Question

A steel cube with 1 -inch sides is coated with 0.01 inch of copper. Use differentials to estimate the volume of copper in the coating. [Hint: Let $$\\Delta V$$ be the change in the volume of the cube. ]

Answer

**step1 Identify the Volume Formula and Dimensions**

The problem involves a steel cube coated with copper. First, we need to identify the formula for the volume of a cube and the dimensions given in the problem. The volume of a cube is calculated by cubing its side length.

$$V = s^3$$

Here, $$s$$ is the side length of the cube. The steel cube has a side length of 1 inch. The copper coating has a thickness of 0.01 inch.

**step2 Determine the Change in Side Length**

When a cube is coated with a uniform thickness, the side length of the cube effectively increases from both ends of each dimension. Therefore, the total increase in the side length is twice the coating thickness.

$$\text{Change in side length } (\Delta s) = 2 \times \text{coating thickness}$$

Given the coating thickness is 0.01 inch, the change in the side length is:

$$\Delta s = 2 \times 0.01 = 0.02 \text{ inches}$$

**step3 Apply the Differential Formula to Estimate Volume Change**

To estimate the volume of copper (which is the change in the cube's volume due to the coating), we use the concept of differentials. For a cube with volume $$V = s^3$$, a small change in side length $$\Delta s$$ (often denoted as $$ds$$ in differential calculations) leads to an approximate change in volume $$\Delta V$$ (often denoted as $$dV$$) given by the formula:

$$dV = 3s^2 ds$$

In this formula, $$s$$ is the original side length of the cube (1 inch), and $$ds$$ is the change in the side length (0.02 inches).

**step4 Calculate the Estimated Volume of Copper**

Now, substitute the values of the original side length and the change in side length into the differential formula to estimate the volume of copper.

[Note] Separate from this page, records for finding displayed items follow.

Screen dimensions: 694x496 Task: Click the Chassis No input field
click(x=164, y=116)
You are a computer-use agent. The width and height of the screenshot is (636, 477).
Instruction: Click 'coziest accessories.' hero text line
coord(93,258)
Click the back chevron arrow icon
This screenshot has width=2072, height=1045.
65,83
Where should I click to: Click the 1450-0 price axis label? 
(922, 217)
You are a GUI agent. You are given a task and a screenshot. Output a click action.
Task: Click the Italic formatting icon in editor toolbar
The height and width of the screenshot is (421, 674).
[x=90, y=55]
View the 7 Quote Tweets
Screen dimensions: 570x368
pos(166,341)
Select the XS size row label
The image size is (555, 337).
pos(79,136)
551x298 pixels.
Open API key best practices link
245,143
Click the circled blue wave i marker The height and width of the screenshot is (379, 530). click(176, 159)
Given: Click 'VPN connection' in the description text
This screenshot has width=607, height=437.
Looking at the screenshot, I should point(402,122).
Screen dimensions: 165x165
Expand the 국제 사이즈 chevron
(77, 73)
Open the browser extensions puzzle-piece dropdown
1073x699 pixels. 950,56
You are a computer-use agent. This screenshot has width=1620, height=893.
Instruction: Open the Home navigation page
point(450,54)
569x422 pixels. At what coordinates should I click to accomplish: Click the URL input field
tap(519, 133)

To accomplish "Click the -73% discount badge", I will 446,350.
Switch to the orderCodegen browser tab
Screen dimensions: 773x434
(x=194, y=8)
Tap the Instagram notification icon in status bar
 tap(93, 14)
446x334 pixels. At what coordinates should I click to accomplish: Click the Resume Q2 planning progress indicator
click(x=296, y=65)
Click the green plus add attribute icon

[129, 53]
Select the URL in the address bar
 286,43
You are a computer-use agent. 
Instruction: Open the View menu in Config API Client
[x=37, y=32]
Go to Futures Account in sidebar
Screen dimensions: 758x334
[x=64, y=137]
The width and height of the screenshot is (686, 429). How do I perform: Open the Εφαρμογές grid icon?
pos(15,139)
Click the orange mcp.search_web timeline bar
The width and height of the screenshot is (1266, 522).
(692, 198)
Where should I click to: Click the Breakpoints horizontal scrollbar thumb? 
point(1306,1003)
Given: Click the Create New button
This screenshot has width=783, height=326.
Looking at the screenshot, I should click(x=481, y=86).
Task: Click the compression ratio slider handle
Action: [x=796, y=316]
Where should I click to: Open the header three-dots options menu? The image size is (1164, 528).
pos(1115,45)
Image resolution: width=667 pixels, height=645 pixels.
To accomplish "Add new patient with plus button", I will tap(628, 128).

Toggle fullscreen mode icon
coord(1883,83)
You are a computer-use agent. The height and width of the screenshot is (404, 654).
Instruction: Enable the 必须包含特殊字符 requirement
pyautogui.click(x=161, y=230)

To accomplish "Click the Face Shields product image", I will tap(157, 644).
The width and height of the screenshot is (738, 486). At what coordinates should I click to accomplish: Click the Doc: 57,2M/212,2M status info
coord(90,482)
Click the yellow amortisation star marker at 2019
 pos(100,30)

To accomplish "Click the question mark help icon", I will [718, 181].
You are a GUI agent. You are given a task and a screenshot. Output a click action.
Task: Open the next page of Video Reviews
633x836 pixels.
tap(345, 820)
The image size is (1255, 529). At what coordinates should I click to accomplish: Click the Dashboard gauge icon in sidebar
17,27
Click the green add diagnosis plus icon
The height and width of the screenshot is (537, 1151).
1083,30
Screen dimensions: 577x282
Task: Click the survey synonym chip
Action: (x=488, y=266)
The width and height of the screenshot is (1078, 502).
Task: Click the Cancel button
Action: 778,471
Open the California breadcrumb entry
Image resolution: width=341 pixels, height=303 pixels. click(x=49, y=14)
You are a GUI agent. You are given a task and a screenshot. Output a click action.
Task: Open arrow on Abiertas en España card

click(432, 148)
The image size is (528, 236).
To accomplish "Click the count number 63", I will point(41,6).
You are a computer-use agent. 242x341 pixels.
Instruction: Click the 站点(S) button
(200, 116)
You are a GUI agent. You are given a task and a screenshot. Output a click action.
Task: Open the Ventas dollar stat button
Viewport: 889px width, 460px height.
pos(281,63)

$$\text{Estimated Volume of Copper} = 3 \times (\text{original side length})^2 \times (\text{change in side length})$$

Given: Original side length ($$s$$) = 1 inch, Change in side length ($$ds$$) = 0.02 inches. Therefore, the calculation is:

$$\text{Estimated Volume of Copper} = 3 \times (1)^2 \times 0.02$$

$$\text{Estimated Volume of Copper} = 3 \times 1 \times 0.02$$

$$\text{Estimated Volume of Copper} = 0.06 \text{ cubic inches}$$